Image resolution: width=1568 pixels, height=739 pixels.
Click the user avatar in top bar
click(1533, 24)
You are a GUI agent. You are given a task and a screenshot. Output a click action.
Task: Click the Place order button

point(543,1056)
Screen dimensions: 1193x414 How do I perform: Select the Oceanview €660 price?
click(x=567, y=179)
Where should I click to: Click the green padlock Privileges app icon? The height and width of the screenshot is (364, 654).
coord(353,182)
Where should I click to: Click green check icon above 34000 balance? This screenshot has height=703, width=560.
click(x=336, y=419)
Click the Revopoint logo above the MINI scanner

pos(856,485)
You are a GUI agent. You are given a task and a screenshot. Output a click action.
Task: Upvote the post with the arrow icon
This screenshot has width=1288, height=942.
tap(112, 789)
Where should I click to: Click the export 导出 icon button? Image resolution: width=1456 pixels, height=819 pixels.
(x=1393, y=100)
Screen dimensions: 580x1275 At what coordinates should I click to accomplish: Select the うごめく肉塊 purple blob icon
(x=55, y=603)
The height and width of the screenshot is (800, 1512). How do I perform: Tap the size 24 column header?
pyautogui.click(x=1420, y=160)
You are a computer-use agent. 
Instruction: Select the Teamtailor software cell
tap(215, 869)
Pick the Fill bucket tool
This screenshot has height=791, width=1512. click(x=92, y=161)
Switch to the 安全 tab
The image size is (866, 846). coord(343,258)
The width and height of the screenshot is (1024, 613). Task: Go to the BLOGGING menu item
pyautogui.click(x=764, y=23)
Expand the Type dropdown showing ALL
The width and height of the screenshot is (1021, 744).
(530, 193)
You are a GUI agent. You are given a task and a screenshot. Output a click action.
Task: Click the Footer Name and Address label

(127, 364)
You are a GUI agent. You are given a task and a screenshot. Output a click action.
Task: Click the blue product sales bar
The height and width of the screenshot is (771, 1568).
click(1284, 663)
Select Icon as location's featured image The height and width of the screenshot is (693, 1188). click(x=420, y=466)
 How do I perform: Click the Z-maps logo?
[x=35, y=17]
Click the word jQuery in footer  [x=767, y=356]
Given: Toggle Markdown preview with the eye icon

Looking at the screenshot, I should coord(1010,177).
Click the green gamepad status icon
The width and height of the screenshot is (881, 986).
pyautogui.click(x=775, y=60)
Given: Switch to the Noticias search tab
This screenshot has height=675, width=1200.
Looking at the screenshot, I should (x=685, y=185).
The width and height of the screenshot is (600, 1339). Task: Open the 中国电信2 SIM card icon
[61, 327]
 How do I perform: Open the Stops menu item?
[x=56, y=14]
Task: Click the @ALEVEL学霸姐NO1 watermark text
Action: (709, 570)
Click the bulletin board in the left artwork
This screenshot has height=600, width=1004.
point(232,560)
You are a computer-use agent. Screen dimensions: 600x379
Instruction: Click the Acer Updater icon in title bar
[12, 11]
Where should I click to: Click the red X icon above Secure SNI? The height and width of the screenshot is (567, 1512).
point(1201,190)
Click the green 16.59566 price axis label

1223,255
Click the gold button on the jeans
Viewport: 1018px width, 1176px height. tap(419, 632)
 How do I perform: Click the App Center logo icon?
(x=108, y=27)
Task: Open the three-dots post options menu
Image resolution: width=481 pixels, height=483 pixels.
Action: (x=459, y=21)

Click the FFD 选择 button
○ ○ ○ ○
[WHAT YOU SHOULD DO]
Each line of the data in which the string "post" appears needs to be copied.

[RESULT OF THIS EXERCISE]
Task: Upvote the post with the arrow icon
Task: Open the three-dots post options menu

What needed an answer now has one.